**Records to process**
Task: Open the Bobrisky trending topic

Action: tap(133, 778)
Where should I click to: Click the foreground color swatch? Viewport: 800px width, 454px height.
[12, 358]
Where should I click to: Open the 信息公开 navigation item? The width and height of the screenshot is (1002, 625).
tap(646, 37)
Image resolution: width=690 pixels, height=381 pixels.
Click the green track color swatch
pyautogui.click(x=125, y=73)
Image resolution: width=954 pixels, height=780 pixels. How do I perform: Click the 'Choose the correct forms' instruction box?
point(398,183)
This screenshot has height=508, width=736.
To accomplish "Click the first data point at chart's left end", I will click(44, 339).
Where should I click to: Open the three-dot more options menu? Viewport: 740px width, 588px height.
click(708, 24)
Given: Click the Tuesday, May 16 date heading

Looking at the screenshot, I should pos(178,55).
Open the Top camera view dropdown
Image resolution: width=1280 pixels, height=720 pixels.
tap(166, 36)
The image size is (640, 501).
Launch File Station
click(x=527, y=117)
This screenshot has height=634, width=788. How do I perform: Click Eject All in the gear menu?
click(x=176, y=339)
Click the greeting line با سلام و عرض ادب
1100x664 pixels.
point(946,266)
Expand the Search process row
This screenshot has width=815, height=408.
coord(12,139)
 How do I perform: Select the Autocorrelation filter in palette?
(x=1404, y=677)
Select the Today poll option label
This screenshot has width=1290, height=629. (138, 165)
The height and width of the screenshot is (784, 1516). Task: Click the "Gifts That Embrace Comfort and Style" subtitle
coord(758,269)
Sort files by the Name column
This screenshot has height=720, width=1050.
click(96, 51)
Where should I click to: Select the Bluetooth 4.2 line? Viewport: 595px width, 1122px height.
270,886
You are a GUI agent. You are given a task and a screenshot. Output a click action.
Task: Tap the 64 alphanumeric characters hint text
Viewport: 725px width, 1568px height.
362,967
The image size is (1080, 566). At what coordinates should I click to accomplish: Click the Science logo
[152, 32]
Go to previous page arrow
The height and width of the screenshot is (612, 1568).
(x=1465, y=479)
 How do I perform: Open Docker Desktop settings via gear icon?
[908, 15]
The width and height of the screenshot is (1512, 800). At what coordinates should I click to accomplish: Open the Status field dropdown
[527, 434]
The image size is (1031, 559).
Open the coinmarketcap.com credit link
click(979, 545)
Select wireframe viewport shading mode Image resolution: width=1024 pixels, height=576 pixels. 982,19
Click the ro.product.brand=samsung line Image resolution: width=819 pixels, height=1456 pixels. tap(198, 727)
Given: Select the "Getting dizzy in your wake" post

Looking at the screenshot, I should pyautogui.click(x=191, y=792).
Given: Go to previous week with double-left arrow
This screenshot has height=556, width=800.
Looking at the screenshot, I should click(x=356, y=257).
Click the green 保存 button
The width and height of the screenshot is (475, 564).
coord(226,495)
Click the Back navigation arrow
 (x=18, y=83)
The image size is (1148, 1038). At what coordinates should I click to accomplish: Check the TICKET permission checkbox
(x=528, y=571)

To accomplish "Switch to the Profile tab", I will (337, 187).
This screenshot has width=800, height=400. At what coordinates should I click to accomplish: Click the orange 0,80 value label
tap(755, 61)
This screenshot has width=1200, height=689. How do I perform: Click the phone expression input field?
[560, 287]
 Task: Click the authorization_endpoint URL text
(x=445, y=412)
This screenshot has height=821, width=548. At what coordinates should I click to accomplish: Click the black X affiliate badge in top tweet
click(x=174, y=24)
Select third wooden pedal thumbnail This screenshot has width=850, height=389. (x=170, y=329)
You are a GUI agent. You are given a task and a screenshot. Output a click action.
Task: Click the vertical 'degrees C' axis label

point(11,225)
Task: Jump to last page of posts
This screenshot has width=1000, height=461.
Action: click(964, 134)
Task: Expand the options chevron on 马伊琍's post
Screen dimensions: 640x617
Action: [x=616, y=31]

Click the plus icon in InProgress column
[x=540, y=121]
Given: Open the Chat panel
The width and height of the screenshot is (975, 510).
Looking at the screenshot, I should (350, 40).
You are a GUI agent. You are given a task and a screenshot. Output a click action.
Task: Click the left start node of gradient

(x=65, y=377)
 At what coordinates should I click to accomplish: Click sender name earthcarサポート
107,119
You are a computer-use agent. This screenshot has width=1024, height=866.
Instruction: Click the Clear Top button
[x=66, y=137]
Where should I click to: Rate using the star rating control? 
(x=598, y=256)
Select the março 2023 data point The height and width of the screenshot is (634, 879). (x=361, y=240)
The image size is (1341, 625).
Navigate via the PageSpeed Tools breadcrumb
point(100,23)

**Problem description**
A number is the only answer here: how many lines of the material above contain "data"?

**Task response**
2